How to Put Some Punch into the Mailing List Subject Line

Use the subject line to stand out in a crowded inbox.Use the subject line to stand out in a crowded inbox. As I was sending out the first Small Farm Central monthly mailing list of the fall (click here to sign-up), I started to think about email subject lines.

This is, perhaps, the most important aspect of the mailing list because it determines if the recipient reads and acts on the email. If the subject line is uninteresting and causes the reader to ignore the email, then any text in the body of the email is meaningless.

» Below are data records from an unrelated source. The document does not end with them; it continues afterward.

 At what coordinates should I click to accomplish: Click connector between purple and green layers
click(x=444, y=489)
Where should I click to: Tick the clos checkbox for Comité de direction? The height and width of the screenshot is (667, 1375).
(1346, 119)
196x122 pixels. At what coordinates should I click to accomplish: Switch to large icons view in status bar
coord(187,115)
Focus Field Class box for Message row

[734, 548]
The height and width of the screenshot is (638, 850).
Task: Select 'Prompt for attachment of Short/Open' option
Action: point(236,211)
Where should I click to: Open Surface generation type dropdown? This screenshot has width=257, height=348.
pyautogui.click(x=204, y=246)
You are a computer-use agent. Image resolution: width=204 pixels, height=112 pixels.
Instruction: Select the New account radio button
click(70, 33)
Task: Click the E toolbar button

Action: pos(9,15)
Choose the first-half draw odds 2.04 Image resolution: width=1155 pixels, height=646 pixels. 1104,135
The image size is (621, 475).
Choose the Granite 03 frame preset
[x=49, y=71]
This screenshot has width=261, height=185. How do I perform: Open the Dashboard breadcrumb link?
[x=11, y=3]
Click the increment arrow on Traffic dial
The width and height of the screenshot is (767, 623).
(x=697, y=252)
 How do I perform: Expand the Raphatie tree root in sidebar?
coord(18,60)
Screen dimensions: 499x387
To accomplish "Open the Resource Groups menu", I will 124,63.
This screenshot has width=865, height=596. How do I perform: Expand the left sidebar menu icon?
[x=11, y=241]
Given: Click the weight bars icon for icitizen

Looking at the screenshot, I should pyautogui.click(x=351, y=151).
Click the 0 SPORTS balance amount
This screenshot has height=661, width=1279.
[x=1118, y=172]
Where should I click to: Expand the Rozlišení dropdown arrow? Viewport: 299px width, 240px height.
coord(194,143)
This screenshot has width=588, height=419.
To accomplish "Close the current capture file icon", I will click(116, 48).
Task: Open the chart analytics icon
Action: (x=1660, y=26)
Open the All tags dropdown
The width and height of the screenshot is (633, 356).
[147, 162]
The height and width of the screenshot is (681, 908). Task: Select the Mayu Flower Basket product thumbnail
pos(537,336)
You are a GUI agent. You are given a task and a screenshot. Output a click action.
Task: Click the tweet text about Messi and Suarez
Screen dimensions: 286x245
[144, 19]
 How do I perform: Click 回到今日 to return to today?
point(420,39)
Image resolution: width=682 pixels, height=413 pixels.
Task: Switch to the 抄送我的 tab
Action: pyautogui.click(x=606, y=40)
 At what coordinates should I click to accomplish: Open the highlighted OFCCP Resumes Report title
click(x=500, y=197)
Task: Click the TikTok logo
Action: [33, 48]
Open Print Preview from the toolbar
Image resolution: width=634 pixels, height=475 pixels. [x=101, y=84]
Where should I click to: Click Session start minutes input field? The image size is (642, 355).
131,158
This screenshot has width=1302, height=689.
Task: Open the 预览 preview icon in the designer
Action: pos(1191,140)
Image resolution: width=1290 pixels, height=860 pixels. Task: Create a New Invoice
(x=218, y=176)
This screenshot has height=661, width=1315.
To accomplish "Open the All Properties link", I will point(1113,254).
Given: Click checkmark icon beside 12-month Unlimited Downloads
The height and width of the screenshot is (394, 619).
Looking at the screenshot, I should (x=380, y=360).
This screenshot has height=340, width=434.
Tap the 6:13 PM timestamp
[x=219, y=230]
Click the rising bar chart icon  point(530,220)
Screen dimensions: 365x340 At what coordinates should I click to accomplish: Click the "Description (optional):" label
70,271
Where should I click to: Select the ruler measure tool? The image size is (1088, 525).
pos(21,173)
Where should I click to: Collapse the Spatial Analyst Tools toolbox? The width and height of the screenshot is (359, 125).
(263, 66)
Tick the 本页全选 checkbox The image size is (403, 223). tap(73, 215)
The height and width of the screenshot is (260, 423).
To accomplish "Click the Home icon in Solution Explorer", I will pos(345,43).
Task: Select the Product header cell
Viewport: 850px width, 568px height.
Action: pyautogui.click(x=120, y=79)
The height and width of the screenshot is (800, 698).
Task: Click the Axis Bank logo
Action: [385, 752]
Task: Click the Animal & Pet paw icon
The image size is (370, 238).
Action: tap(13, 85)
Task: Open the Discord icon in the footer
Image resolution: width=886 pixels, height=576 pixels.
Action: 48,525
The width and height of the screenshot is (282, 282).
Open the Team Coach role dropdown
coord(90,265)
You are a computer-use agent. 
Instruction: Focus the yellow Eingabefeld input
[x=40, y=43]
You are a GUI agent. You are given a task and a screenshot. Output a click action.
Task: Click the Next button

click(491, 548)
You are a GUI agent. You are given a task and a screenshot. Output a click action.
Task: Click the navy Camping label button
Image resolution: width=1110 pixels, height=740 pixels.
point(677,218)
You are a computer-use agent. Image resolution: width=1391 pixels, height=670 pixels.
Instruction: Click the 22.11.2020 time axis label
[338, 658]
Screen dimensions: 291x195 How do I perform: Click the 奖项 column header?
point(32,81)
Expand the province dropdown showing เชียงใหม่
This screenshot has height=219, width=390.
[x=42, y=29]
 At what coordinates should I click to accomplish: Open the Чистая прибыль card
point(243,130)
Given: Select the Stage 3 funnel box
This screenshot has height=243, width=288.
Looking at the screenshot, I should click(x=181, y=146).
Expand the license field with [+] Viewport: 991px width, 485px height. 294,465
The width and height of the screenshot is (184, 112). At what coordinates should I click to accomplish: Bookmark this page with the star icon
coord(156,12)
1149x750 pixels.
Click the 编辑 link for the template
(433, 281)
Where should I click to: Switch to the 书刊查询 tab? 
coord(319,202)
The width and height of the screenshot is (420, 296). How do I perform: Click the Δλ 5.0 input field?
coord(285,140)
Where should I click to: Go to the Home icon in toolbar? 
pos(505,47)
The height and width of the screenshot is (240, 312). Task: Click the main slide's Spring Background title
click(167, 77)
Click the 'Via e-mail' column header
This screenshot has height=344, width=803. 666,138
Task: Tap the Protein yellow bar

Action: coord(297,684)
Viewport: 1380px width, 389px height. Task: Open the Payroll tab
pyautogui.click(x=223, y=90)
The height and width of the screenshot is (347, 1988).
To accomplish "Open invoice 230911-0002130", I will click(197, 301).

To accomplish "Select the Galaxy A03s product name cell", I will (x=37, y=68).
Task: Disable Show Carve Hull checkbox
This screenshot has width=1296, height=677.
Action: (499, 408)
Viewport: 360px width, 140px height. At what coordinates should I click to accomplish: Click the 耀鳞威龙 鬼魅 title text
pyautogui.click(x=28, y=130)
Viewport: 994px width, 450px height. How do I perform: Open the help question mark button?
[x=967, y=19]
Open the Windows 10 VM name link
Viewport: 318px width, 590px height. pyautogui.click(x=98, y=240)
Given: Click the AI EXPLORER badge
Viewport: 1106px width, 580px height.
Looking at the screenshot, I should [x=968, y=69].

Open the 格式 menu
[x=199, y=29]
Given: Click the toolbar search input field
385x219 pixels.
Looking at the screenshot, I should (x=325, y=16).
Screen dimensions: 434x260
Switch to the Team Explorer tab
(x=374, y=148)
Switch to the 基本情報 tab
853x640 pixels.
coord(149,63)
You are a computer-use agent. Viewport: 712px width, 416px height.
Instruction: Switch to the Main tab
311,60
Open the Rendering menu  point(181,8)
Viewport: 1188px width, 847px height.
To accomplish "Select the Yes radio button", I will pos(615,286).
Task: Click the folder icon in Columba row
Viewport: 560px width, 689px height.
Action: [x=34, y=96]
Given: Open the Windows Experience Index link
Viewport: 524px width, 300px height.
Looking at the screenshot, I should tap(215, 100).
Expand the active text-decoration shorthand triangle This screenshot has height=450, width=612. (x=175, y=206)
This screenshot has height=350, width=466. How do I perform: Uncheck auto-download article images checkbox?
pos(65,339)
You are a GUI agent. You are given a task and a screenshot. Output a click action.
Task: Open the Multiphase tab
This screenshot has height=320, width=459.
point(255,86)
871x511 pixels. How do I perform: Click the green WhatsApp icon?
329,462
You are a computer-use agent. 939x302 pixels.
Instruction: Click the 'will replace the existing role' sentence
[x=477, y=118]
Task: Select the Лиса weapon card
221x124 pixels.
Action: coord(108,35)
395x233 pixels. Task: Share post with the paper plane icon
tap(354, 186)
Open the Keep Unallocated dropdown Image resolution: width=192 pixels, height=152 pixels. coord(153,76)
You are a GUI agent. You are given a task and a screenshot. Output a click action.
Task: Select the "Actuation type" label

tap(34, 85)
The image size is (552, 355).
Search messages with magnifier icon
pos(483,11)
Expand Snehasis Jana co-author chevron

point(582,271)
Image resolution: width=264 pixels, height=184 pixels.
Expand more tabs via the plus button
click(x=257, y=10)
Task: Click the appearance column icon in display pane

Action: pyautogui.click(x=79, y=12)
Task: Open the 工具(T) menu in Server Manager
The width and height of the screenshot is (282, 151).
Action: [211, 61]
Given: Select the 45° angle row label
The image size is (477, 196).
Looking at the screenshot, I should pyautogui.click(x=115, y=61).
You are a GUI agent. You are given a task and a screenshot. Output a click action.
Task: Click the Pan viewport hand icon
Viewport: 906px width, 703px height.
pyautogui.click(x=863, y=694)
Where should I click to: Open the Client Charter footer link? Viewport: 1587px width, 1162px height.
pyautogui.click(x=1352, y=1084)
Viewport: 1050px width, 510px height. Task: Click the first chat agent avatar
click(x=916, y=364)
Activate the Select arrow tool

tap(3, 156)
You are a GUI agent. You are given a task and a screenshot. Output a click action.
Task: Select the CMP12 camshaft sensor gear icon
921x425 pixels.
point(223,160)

I read into the subject methodology (see links below) and apparently the best route is A/B testing on possible subject lines. So if you have a mailing list of 95,000 -- a few days before the big delivery test one subject line to 1,000 readers (the "A") and another subject line to 1,000 other email addresses (the "B"). Then look at opening rates of the emails and the winning subject line goes out to the remaining 93,000 recipients.

Easy, right?

Well, when your email list is in the low 100s instead of the low 100,000s, you don't have the luxury of A/B testing.

So I guess us mortal mailing list managers have to try our best with the tools we have.

The October '08 mailing for my list was entitled:
"City Farmers get innovative with backyards and SFC cleans house"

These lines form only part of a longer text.